*AIM:* Condense the paragraph in the listed buildings text below that begins "Alrewas is a civil parish" into a bulleted list that keeps its main facts.
---------- EXCERPT TO READ
= Listed buildings in Alrewas =

Alrewas is a civil parish in the district of Lichfield, Staffordshire, England. It contains 51 listed buildings that are recorded in the National Heritage List for England. Of these, one is at Grade I, the highest of the three grades, and the others are at Grade II, the lowest grade. The parish contains the village of Alrewas, the smaller settlement of Orgreave, and the surrounding area. Most of the listed buildings are in the village of Alrewas, most of these are houses and cottages, and a high proportion of them are timber framed or have timber-framed cores. The Trent and Mersey Canal and the River Trent pass through the parish, and a bridge crossing the canal is listed. The other listed buildings include a church, memorials in the churchyard, a small country house and its stable block, farmhouses and farm buildings, a public house, two mileposts, and a war memorial.
--------------------
---------- INFORMATION SHOWN
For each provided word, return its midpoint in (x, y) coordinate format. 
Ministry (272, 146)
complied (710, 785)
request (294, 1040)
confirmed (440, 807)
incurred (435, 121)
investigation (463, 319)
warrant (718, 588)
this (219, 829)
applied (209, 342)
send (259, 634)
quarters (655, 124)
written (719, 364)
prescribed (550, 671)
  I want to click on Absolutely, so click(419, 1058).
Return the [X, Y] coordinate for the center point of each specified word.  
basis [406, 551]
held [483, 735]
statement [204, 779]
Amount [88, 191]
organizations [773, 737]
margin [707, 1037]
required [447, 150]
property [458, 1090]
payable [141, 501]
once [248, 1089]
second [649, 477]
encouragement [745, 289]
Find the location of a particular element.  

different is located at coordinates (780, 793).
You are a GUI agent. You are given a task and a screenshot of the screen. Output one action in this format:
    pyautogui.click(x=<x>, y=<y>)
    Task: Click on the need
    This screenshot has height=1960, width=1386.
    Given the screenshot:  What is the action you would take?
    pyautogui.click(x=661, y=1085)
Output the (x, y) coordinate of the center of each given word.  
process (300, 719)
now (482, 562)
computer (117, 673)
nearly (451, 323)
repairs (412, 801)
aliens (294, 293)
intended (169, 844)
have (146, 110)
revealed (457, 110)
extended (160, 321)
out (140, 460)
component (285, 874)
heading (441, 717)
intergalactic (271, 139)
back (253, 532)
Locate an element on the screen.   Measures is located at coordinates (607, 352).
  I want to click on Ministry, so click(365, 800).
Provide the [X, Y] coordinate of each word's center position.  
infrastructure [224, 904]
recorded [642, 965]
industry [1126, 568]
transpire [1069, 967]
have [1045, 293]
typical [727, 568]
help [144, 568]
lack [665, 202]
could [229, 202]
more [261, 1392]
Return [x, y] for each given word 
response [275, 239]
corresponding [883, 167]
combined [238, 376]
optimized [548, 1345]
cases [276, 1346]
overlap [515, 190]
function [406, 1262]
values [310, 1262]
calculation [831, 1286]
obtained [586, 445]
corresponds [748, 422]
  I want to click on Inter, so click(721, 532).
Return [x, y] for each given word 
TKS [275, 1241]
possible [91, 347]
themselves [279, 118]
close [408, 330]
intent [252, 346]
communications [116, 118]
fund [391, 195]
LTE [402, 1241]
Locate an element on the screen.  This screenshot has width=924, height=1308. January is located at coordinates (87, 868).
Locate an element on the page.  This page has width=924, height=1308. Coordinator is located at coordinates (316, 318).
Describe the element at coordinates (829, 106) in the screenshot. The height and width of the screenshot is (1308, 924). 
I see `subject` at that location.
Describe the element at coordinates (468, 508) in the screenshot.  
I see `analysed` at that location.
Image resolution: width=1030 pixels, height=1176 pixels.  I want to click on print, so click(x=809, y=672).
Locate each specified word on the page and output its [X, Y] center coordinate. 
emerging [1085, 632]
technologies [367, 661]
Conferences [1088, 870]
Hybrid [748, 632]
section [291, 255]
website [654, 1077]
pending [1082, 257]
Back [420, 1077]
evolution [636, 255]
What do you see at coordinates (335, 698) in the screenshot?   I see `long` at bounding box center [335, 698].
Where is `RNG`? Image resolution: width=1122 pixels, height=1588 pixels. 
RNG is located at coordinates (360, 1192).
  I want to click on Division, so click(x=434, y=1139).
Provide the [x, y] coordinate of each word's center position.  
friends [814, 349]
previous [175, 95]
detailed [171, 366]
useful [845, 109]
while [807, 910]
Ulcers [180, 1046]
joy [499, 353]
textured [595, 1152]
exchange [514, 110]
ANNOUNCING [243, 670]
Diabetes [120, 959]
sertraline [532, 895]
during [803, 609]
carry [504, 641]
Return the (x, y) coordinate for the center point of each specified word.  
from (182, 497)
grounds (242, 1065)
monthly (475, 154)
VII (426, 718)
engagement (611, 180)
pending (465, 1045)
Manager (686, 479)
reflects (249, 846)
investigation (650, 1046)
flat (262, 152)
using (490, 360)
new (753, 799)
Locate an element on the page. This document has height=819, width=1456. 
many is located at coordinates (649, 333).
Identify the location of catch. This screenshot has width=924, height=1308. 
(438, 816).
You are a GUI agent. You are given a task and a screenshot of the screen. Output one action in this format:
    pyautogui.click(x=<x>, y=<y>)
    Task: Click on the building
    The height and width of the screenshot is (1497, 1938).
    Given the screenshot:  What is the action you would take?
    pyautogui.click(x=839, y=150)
--------------------
*WRITTEN SOLUTION:*
- Alrewas is a civil parish in the Lichfield district of Staffordshire, England.
- It has 51 listed buildings in the National Heritage List for England: one at Grade I (the highest grade) and the rest at Grade II (the lowest).
- The parish includes the village of Alrewas, the smaller settlement of Orgreave, and the surrounding area.
- Most listed buildings are in Alrewas village. Most of these are houses and cottages, and many are timber framed or have timber-framed cores.
- The Trent and Mersey Canal and the River Trent pass through the parish. A bridge over the canal is listed.
- Other listed buildings include a church, churchyard memorials, a small country house with its stable block, farmhouses and farm buildings, a public house, two mileposts, and a war memorial.